- [Prompt]
Beginning with the line that contains "At what coordinates should I click to accomplish: Open" in the material below, print each line exactly until the line that contains "Given: Expand the 尺寸调整 section" has been printed, then stop.

- [Listed records]
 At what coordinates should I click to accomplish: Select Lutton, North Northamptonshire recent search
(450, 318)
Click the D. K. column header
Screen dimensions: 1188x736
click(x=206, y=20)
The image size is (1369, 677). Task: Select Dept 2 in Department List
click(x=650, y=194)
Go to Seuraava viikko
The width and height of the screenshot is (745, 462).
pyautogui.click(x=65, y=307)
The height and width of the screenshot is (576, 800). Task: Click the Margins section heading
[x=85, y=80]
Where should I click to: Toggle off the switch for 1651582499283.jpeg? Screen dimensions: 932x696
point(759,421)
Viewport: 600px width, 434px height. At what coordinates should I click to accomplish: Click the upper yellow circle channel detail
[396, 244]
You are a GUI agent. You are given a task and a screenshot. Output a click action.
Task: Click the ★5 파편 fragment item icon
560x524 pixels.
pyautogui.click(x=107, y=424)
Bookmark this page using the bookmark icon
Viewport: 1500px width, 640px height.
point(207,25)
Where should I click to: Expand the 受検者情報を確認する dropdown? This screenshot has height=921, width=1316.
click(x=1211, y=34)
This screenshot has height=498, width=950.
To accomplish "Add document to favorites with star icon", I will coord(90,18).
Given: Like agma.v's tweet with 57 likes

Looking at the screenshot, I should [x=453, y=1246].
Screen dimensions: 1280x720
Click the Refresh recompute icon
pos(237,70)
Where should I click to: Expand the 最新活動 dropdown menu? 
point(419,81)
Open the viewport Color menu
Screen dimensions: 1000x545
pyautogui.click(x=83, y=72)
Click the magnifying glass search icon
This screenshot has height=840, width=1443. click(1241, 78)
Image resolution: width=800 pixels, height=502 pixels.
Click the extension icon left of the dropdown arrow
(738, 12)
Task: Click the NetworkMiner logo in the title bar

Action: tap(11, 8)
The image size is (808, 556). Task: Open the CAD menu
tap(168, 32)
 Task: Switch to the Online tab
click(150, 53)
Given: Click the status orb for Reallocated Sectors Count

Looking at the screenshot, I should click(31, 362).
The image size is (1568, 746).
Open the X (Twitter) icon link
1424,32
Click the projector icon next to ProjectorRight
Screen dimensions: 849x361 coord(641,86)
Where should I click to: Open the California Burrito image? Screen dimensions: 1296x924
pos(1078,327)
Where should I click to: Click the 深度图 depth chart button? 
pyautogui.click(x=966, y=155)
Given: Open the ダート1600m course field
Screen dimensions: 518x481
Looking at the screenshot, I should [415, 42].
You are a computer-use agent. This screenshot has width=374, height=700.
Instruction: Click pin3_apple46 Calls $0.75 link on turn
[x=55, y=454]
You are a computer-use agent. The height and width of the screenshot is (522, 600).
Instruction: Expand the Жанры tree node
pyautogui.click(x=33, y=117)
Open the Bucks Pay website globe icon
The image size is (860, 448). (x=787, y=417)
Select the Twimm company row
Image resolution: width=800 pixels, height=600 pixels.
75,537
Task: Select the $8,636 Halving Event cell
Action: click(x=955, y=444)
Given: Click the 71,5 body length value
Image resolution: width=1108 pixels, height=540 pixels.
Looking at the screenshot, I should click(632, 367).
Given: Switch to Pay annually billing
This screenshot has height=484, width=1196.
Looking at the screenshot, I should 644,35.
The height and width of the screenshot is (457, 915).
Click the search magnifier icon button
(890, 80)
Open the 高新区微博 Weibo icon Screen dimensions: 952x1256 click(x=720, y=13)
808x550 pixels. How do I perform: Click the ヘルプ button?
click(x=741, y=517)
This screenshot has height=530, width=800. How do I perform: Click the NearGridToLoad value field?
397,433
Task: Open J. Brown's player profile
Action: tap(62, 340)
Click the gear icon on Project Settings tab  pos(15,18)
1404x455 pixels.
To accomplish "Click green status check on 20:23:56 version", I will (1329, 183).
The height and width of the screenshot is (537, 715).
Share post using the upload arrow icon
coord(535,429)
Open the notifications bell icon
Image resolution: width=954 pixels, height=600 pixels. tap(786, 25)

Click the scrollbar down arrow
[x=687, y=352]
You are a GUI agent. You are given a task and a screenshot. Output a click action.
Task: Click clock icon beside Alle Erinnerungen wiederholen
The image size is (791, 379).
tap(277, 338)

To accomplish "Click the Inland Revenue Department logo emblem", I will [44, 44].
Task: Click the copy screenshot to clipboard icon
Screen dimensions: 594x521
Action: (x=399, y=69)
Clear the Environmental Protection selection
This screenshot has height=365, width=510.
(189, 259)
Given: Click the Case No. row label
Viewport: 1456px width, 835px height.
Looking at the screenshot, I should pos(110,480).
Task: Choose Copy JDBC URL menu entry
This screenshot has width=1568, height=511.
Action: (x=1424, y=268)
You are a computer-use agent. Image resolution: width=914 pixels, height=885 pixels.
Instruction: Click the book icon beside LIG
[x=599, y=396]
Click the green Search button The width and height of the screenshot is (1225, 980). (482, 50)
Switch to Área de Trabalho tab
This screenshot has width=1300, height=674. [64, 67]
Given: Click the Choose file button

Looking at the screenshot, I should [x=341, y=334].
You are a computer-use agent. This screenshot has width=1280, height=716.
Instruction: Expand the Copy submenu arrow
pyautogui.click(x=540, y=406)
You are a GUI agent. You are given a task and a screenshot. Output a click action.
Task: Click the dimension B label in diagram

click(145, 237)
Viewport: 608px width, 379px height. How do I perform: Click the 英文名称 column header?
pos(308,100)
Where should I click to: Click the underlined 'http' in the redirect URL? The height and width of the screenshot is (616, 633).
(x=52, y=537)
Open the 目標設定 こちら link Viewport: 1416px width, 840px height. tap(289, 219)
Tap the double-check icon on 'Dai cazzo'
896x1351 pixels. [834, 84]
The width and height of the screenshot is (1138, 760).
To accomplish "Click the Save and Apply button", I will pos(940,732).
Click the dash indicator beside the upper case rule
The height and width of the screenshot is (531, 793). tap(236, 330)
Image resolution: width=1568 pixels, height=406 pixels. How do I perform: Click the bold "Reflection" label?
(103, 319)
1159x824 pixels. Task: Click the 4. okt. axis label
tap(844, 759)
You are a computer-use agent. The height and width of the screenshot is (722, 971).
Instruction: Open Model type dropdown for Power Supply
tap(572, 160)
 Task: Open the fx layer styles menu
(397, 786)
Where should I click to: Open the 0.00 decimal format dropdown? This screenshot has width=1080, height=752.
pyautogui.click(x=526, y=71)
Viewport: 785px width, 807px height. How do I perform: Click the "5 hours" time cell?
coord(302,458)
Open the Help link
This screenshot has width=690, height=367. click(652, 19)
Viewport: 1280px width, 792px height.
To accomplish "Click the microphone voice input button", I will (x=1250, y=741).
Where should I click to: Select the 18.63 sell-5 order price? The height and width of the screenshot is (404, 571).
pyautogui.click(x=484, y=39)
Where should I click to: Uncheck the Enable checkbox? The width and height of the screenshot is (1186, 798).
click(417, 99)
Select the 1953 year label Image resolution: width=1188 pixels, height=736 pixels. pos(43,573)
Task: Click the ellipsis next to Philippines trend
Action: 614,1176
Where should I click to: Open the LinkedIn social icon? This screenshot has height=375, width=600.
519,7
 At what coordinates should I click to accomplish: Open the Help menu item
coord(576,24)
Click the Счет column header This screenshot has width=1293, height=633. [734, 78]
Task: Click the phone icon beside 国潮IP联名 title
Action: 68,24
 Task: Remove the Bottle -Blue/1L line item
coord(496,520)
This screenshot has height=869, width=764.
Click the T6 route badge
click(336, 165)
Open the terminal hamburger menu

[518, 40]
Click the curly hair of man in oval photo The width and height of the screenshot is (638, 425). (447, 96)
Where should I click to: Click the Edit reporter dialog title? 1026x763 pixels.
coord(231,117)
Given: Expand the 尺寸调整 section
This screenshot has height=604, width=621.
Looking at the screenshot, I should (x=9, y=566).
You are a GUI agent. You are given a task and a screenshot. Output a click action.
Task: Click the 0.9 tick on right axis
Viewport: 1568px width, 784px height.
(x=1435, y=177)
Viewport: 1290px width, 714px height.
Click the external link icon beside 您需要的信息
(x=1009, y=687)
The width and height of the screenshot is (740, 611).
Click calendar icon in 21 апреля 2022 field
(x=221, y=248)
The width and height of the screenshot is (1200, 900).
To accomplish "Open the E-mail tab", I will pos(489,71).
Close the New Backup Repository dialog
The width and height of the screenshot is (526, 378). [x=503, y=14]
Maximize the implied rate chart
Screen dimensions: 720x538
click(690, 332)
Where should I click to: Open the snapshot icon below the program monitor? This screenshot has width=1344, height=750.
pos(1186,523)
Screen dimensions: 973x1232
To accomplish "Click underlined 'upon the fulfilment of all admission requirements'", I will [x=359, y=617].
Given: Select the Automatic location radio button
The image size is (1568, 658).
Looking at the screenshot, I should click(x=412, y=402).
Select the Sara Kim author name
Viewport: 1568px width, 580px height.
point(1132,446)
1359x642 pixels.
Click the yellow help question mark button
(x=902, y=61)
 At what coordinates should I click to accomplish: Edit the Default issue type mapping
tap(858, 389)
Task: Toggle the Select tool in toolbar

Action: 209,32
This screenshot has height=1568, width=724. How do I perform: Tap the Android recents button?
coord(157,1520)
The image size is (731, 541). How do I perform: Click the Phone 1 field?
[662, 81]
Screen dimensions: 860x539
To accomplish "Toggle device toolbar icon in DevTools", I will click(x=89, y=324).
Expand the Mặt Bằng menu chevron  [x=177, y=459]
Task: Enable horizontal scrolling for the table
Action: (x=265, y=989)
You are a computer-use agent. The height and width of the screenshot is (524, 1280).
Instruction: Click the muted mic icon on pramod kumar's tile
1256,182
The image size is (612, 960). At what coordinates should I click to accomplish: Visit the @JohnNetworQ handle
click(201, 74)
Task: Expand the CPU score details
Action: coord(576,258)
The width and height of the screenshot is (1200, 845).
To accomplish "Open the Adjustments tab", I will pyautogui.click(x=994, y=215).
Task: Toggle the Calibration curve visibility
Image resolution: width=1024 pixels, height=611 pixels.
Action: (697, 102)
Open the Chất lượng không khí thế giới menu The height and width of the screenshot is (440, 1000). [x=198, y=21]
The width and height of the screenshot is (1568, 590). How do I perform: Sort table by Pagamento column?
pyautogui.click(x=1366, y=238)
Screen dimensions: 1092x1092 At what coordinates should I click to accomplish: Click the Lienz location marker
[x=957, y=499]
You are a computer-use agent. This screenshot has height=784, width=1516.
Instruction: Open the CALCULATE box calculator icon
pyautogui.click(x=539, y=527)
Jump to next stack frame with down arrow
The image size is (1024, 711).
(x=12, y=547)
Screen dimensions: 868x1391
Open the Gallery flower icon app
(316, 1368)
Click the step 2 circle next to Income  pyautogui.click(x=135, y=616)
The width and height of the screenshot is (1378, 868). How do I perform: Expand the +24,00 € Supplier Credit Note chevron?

- [Output]
 At what coordinates should I click to accomplish: Open the Help menu item
coord(576,24)
Click the Счет column header This screenshot has width=1293, height=633. [734, 78]
Task: Click the phone icon beside 国潮IP联名 title
Action: 68,24
 Task: Remove the Bottle -Blue/1L line item
coord(496,520)
This screenshot has height=869, width=764.
Click the T6 route badge
click(336, 165)
Open the terminal hamburger menu

[518, 40]
Click the curly hair of man in oval photo The width and height of the screenshot is (638, 425). (447, 96)
Where should I click to: Click the Edit reporter dialog title? 1026x763 pixels.
coord(231,117)
Given: Expand the 尺寸调整 section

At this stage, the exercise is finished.